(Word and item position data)
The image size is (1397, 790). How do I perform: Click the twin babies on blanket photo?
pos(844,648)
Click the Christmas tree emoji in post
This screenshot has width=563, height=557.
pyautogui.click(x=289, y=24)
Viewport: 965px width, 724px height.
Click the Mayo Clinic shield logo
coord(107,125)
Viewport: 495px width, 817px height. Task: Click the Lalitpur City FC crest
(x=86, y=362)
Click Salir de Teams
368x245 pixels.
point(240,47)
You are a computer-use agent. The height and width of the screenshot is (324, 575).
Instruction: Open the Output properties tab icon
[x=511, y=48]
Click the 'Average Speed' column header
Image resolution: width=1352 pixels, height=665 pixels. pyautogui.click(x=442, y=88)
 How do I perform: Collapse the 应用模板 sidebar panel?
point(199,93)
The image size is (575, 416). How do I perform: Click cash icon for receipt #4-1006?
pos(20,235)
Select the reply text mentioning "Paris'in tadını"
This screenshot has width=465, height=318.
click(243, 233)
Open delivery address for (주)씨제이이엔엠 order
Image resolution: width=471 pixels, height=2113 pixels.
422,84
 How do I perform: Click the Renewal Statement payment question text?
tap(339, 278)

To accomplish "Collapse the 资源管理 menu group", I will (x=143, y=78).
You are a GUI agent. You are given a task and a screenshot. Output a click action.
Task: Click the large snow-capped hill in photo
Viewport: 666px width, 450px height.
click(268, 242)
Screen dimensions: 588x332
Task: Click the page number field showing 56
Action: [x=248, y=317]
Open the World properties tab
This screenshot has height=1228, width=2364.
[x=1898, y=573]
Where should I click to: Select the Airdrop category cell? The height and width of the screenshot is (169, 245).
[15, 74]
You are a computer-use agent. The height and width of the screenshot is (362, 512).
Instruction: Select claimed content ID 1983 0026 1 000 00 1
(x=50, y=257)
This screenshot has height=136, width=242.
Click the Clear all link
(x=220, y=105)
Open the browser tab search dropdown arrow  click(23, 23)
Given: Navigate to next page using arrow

**Objective**
Pick out every line of the data above that contains the string "width". Case counts.

**Right answer**
This screenshot has width=563, height=557.
Viewport: 965px width, 724px height.
Viewport: 495px width, 817px height. Task: Click the Lalitpur City FC crest
You are a computer-use agent. The height and width of the screenshot is (324, 575).
Image resolution: width=1352 pixels, height=665 pixels. pyautogui.click(x=442, y=88)
This screenshot has width=465, height=318.
Image resolution: width=471 pixels, height=2113 pixels.
Viewport: 666px width, 450px height.
This screenshot has height=1228, width=2364.
Where should I click to: Select the Airdrop category cell? The height and width of the screenshot is (169, 245).
You are a computer-use agent. The height and width of the screenshot is (362, 512).
This screenshot has height=136, width=242.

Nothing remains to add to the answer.